_Passage provided_
— START —
Case ID: or_64/html/0063-01.html
Source: Caselaw Access Project
Author: {"author": "Mr. Justice Moore", "license": "Public Domain", "url": "https://static.case.law/"}
Date Created: 2024-08-24T03:29:51.129683

Argued December 17, 1912;
    decided January 14, 1913.
    MORGAN v. BROSS.
    (129 Pac. 118.)
    Appeal and Error—Harmless Error—Questions to Witness.
    1. Error in a personal injury case in overruling an objection to a question calling for remarks which were made by by-standers and not part of the res gestse is harmless. where the witness replies that he does not remember any such remarks.
    
      Damages—Evidence—Extent of Injury—Complaint.
    2. Where the complaint in a personal injury case charged that the injury permanently impaired plaintiff’s hearing on the left side, the testimony of a doctor that hearing on that side was not totally destroyed was properly admitted, since it tended to establish the allegation of the pleading though it did not go to the same extent.
    Negligence—Liability of Contractor—Falling of Material.
    3. Where a contractor for a building neglected to provide a temporary floor to protect persons working beneath, as required by Laws 1911, p. 16, Section 1, and a city ordinance, and a plumber was injured from a falling brick, the contractor was liable, regardless of how the brick happened to fall.
    Negligence—Liability of Contractor—Falling Material.
    4. The contractor could not in such case escape liability by showing that a carpenter had agreed to construct the temporary floor.
    Appeal and Error—Harmless Error—Improper Question—Answer Not Responsive.
    5. Where an answ-er to an improper question is not responsive, error in overruling an objection to the question is harmless.
    Negligence—Violation of Ordinance——Temporary Floor.
    6. The violation of a city ordinance requiring the laying of temporary floors in buildings under construction is negligence per se.
    Appeal and Error—Harmless Error—Instruction—Ground for Reversal.
    7. Under Article VII, Section 3, of the constitution, providing that, if the Supreme Court shall find that a judgment is such as should have been rendered, they shall affirm, notwithstanding any error below, the giving of an instruction, in a personal injury case, that, if plaintiff was not guilty of contributory negligence, the jury should award him the “full amount of damages” sustained by reason of the hurt was not reversible error where a consideration of the whole testimony and the instructions as preserved in the record and of the verdict, showed that the jury must have understood the quoted phrase to mean the pecuniary loss sustained and not the loss claimed.
    
      From Multnomah: Henry E. McGinn, Judge.
    Statement by Mr. Justice Moore.
    This is an action by A. R. Morgan against Albert Bross to recover damages for a personal injury.
    The complaint charges generally that the defendant is a contractor and as such was, on March 9, 1911, erecting in Portland the walls of a brick building which had been extended to the fourth story .without constructing any temporary floors to protect life and limb of the workmen, as required by and in violation of ordinance No. 21455 of that city, entitled, enacted, approved, and taking effect as alleged; that the plaintiff is a plumber and at the time stated was installing in the building pipes, which labor required him to be about the first floor immediately beneath where the defendant and his servants were then working; that, well knowing the plaintiff to be in such place and that it was dangerous, the defendant wrongfully and carelessly dropped a brick which, falling, struck the plaintiff’s forehead, causing a deep wound, shocking his nerves and permanently impairing his hearing on the left side, to his damage, general and special, in the sum of $4,125, for which judgment was demanded.
— END —
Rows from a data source
— START —
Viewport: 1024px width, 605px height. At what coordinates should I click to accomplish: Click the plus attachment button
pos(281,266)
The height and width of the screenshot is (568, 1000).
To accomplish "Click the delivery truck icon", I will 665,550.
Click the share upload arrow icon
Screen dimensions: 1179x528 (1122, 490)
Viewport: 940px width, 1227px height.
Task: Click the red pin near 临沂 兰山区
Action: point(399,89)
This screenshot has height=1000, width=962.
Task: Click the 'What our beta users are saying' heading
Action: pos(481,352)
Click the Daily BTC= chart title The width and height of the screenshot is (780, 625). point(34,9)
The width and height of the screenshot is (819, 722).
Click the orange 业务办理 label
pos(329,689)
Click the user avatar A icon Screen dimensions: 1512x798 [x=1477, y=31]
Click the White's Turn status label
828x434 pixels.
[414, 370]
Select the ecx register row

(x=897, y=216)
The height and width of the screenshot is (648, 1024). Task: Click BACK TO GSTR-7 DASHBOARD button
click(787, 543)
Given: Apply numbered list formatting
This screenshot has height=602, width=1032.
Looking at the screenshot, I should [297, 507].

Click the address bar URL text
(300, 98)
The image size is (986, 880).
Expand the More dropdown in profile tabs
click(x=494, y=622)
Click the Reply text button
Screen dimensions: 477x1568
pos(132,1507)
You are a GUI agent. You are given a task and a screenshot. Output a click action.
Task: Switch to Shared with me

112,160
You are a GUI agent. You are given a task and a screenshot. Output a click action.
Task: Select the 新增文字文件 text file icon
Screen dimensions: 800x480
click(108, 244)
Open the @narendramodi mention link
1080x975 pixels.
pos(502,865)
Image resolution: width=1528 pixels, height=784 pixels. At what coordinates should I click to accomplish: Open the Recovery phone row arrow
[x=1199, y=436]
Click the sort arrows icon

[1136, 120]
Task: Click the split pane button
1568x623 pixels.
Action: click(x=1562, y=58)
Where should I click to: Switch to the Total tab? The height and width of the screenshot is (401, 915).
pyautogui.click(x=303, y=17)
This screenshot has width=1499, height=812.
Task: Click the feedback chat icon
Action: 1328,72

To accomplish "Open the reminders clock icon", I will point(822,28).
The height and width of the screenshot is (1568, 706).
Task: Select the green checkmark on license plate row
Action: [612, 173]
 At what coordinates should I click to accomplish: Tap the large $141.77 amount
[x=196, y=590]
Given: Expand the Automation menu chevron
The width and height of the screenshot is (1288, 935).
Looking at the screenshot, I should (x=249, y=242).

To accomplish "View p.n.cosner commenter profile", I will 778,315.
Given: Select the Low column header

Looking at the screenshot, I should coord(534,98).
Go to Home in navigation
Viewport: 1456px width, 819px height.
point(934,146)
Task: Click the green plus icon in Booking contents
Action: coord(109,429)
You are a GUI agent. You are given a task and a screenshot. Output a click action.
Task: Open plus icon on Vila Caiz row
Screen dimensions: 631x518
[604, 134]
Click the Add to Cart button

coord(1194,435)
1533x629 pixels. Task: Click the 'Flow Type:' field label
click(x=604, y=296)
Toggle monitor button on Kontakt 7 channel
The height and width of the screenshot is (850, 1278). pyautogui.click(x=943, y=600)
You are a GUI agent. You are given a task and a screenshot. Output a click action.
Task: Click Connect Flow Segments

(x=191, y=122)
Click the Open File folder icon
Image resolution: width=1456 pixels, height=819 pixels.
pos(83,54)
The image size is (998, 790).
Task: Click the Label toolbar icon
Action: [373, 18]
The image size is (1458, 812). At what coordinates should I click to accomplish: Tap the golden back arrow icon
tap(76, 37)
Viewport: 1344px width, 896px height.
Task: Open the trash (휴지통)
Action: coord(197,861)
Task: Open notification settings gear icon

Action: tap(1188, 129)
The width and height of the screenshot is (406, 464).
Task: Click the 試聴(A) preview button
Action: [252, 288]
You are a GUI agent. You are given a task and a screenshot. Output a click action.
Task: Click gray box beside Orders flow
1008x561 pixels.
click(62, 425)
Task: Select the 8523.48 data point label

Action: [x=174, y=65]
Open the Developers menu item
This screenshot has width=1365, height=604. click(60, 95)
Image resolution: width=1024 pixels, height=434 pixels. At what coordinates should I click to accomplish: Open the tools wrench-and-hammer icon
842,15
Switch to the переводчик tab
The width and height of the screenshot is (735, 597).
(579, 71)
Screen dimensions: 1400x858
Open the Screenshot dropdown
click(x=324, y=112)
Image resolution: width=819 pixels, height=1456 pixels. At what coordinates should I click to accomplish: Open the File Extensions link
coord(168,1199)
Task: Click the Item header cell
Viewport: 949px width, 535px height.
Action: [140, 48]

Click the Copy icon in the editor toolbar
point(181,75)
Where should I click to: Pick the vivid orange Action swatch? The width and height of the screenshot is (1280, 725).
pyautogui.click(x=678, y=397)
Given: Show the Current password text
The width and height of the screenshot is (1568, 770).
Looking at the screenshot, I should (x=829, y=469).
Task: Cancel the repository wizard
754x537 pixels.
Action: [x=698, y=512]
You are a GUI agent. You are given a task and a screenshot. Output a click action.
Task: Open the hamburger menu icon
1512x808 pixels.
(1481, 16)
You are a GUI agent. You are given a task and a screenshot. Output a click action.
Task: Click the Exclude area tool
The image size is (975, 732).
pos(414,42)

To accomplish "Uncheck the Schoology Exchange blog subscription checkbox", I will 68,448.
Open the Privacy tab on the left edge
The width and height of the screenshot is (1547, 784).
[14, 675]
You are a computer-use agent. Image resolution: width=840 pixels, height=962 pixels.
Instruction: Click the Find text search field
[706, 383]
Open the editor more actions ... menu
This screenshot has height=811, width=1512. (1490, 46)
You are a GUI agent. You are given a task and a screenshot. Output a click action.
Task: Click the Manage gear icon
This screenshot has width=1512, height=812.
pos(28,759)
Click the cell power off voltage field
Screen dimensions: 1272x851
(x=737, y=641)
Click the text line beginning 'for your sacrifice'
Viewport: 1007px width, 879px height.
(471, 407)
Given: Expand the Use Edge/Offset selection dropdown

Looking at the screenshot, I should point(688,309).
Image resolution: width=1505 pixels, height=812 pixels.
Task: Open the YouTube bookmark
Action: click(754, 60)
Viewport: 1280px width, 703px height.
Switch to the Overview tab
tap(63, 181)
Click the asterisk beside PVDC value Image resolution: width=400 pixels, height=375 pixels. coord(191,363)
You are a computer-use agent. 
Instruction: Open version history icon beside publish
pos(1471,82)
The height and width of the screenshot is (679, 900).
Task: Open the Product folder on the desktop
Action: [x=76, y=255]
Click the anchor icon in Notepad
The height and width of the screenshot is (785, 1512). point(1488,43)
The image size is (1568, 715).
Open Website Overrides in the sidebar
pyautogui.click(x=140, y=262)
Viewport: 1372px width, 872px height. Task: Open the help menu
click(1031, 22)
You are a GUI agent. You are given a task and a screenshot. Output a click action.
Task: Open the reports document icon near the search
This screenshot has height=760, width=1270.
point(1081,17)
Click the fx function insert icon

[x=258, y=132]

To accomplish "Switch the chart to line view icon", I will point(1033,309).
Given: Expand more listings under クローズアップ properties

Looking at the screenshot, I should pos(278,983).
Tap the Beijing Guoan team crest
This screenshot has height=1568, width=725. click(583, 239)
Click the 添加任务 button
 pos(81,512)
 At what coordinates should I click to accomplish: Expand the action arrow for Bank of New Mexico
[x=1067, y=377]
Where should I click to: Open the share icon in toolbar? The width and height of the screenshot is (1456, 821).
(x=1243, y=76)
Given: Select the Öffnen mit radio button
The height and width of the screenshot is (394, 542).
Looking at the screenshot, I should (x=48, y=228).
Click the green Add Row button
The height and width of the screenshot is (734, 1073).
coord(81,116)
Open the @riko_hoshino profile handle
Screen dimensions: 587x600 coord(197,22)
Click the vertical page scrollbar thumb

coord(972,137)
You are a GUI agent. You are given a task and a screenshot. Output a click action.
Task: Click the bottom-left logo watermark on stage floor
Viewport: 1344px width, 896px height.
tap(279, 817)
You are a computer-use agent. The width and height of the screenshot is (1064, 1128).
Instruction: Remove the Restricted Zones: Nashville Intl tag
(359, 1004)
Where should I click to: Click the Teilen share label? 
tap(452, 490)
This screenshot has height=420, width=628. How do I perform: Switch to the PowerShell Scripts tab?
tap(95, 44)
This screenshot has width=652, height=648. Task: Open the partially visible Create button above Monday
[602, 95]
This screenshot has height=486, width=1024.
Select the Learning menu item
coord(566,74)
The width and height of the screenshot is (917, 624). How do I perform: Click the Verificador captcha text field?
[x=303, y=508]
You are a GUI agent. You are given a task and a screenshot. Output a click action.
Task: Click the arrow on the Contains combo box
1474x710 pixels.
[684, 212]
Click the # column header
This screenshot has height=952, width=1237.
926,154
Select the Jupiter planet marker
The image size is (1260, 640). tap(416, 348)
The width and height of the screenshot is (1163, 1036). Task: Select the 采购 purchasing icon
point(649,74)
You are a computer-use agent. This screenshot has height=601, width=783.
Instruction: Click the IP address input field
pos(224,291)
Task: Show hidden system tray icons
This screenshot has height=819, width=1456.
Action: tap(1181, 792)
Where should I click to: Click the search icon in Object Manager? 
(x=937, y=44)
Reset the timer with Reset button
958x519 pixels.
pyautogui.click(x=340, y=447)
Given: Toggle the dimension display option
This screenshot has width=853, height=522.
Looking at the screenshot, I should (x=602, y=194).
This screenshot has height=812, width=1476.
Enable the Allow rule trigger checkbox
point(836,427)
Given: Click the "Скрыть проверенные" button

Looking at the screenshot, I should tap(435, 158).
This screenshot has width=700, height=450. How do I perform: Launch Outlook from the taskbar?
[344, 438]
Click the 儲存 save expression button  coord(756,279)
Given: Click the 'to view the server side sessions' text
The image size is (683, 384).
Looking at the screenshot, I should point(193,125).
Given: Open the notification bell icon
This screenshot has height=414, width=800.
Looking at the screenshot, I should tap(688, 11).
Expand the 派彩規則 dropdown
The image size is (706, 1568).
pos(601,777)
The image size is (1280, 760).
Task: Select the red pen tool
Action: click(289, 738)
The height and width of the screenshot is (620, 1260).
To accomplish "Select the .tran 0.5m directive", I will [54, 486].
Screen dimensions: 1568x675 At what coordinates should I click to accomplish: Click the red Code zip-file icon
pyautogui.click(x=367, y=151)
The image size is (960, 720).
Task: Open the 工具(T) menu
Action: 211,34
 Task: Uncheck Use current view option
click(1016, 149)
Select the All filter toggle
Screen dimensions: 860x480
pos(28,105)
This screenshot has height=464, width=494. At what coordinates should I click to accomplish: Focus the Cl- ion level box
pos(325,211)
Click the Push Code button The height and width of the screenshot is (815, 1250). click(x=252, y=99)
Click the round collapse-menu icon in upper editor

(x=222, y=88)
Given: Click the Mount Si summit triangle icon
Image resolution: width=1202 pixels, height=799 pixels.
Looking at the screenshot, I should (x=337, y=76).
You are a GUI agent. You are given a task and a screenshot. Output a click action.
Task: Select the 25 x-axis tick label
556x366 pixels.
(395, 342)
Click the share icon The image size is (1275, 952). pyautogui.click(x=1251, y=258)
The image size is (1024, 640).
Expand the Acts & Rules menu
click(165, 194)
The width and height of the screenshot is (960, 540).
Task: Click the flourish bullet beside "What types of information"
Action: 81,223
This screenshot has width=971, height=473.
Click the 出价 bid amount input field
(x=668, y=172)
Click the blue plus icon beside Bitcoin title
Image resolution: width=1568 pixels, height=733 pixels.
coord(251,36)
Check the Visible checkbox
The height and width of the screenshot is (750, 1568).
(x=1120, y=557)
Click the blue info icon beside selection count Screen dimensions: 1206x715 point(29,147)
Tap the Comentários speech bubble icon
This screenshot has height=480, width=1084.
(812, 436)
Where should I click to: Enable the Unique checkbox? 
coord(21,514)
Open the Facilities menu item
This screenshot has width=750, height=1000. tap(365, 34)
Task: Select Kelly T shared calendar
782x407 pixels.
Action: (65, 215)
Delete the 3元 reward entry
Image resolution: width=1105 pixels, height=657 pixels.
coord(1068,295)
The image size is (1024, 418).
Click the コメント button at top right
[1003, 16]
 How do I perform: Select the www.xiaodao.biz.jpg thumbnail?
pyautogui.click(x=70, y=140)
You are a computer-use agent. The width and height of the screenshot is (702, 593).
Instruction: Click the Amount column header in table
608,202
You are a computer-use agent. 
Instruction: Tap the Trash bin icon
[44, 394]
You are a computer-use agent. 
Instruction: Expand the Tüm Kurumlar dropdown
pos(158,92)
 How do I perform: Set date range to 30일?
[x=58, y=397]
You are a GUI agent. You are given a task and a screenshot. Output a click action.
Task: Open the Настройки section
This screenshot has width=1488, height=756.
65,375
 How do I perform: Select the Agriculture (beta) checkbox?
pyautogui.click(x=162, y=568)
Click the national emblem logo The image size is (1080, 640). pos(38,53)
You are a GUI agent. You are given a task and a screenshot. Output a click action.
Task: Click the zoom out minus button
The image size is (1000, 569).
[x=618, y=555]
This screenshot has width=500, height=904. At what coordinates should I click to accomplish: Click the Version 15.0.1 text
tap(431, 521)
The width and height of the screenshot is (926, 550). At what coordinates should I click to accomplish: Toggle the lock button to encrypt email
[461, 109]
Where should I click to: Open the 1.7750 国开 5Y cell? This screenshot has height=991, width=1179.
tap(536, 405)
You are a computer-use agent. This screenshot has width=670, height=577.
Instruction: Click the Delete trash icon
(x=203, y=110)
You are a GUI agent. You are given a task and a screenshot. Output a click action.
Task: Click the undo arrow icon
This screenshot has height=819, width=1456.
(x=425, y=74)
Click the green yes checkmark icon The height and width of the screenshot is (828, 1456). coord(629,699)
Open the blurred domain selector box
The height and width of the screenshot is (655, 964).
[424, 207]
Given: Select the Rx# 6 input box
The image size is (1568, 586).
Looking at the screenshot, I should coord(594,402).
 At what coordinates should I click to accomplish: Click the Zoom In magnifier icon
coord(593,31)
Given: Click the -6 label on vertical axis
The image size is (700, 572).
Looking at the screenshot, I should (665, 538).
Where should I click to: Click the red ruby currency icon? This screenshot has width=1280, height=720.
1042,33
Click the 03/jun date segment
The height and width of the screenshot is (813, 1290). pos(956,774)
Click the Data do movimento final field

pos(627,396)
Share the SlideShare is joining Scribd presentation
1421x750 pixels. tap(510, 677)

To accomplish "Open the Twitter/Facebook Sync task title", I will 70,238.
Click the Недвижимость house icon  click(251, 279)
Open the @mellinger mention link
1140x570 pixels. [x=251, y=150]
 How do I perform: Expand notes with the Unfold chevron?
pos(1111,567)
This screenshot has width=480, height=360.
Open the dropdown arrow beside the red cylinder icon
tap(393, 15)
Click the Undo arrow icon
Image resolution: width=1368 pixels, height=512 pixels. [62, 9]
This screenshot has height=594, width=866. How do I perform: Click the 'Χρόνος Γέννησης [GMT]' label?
— END —
_Problems to work on_
**1)** Reproduce the case report word for word, starting with "3. Where a contractor" and going on through "happened to fall.".
**2)** Decide whether each statement below agrees with the case report. Answer yes or no for each, and quote the words of the report that settle it.
(a) The action was brought by A. R. Morgan against Albert Bross to recover damages for a personal injury.
(b) The case was decided on December 17, 1912.
(c) According to the complaint, the plaintiff was a carpenter.

_Task responses_
**1)**
3. Where a contractor for a building neglected to provide a temporary floor to protect persons working beneath, as required by Laws 1911, p. 16, Section 1, and a city ordinance, and a plumber was injured from a falling brick, the contractor was liable, regardless of how the brick happened to fall.

**2)**
(a) Yes: "This is an action by A. R. Morgan against Albert Bross to recover damages for a personal injury."
(b) No: "Argued December 17, 1912;" and "decided January 14, 1913."
(c) No: "the plaintiff is a plumber"